Work item:
Report, as a bare number, how many lines of the entries below contain "computer".
☆ ☆ ☆ ☆ ☆ ☆ ☆
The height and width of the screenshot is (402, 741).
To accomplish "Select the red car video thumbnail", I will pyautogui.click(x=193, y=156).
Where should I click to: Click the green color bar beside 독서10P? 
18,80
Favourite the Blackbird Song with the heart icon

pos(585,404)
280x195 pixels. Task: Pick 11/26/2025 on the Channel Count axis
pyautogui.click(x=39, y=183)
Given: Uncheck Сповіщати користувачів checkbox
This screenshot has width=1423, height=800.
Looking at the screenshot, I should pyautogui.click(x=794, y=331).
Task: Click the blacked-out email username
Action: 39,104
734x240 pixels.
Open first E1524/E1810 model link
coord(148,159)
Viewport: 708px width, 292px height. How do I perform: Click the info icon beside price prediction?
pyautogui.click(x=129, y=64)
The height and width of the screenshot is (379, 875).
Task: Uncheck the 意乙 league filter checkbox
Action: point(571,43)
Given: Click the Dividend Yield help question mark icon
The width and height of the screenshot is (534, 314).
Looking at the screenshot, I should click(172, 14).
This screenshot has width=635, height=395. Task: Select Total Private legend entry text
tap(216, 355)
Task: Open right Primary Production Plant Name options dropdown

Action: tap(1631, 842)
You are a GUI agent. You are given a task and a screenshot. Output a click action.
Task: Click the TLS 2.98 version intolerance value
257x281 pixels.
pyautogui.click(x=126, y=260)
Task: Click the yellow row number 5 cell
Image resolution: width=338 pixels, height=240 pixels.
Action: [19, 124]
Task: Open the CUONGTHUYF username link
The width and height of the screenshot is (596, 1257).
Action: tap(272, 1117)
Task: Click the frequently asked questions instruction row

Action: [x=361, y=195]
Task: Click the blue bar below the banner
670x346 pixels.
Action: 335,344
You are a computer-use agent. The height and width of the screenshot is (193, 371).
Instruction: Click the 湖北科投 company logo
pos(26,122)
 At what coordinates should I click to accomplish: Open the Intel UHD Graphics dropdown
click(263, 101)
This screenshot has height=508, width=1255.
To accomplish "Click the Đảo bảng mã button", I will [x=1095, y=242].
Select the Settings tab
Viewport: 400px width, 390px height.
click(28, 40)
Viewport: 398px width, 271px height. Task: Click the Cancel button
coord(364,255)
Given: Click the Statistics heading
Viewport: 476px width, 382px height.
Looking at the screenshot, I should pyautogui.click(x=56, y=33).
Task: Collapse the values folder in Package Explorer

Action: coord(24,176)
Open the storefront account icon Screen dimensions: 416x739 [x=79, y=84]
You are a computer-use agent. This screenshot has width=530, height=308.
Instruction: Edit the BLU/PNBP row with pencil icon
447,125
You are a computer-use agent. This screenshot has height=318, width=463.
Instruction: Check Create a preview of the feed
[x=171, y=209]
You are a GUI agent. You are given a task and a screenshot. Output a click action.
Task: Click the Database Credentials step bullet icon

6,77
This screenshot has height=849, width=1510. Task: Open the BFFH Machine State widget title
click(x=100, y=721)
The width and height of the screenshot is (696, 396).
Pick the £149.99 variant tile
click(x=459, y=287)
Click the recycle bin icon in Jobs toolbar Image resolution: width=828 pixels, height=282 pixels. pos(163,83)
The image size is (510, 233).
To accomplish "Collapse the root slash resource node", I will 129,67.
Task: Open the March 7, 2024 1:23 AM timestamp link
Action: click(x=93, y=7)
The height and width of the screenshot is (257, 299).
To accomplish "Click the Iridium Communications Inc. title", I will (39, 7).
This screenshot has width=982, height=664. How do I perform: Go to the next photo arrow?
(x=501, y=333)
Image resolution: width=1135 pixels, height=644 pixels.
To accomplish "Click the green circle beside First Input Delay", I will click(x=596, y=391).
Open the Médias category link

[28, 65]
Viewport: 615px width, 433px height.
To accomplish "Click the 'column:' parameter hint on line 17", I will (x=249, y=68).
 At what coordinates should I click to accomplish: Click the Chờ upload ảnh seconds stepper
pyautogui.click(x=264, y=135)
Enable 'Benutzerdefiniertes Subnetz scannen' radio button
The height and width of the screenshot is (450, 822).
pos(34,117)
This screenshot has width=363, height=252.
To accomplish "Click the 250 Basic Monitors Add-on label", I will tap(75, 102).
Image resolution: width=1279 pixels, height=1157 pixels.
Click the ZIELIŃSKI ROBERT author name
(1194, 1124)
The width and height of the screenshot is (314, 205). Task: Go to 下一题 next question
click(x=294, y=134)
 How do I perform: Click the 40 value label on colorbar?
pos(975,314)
☆ ☆ ☆ ☆ ☆ ☆ ☆
Output:
3